Tres años después de recibir el premio, Roa insistía en que
no lo metieran en el mismo saco que a Sarmiento ni Carpentier.
¿Qué le ocurrió a Roa? ¿Por qué se
negaba a figurar como uno de los precursores del género? Quizá no deseaba terminar sus últimos años como un escritor al margen, herido y vociferante. Y tal vez por eso recibió de muy buena gana todos los premios y honores que le dispensaron alrededor del mundo. En 2003, por ejemplo, Roa aceptó en Cuba de manos del mismísimo Fidel Castro la Medalla José Martí.
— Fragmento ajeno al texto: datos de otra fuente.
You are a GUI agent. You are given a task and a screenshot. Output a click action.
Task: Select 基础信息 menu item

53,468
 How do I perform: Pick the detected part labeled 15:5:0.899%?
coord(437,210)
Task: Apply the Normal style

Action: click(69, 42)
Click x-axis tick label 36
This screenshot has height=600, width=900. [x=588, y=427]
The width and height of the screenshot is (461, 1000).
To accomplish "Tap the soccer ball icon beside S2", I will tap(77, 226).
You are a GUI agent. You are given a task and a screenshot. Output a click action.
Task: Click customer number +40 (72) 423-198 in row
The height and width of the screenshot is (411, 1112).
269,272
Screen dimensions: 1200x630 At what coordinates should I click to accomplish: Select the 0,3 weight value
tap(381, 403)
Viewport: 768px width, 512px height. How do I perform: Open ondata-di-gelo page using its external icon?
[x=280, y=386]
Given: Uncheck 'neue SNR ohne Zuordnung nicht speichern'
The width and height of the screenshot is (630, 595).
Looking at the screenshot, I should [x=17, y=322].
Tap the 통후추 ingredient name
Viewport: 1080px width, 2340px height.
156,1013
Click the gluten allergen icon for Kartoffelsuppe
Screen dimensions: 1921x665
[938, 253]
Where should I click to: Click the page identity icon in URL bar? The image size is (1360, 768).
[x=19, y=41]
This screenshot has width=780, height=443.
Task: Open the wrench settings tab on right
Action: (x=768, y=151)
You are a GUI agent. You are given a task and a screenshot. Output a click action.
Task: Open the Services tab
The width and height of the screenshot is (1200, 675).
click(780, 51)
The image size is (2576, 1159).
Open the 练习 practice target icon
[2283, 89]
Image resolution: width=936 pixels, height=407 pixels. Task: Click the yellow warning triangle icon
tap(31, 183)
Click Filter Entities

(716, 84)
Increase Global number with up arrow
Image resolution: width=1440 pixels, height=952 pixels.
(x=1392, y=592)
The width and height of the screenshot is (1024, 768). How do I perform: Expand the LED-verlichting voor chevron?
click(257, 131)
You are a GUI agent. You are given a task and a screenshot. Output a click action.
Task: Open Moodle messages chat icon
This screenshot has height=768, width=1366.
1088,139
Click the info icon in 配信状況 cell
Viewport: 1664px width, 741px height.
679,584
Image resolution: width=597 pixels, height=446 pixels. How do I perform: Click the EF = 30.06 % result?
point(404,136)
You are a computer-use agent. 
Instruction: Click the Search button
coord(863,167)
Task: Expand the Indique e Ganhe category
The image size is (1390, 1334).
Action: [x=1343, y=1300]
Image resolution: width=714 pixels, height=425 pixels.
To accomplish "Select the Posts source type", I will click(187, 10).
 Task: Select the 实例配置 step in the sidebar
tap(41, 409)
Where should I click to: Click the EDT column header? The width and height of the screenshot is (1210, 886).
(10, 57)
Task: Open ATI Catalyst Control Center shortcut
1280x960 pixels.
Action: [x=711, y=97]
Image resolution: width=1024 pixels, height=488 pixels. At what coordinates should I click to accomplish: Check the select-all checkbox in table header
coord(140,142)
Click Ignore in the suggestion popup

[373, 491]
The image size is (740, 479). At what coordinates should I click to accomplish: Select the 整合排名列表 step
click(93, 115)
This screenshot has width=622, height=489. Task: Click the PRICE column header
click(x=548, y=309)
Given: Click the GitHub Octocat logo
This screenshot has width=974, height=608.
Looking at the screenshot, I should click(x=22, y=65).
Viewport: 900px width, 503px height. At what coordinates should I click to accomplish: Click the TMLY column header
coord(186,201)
El desengaño de quienes, hasta ése momento, lo habían admirado fue enorme. Roa no sólo aceptó la distinción, sino que, en un arrebato de absoluta incongruencia resaltó la “dimensión histórica”.
Roa realizó declaraciones penosísimas: “El deber de todo ciudadano
honrado del mundo es estar al lado de la revolución cubana”, afirmó. Y no sólo fue esto. A los dirigentes cubanos también los encomió: “son lo que nos hace falta en América Latina”. Y de Castro, con un desparpajo que rozaba el desequilibrio, dijo: “es un ejemplo de coherencia revolucionaria”.
Pero no era muy difícil entenderlo:
Roa, enfermo del corazón, necesitaba un tratamiento médico que Castro le ofreció. Así de simples, así de anodinas, habían sido sus razones. Lo cierto es que atrás quedó el brioso escritor que, debido a la censura ideológica y a la persecución política en su país, se había exiliado en 1947 por causa de las dictaduras militares de Higinio Morínigo (1940-48) y Alfredo Stroessner (1954-89). Y el estigma, y acaso también la afrenta, no lo abandonarían hasta el día de su muerte.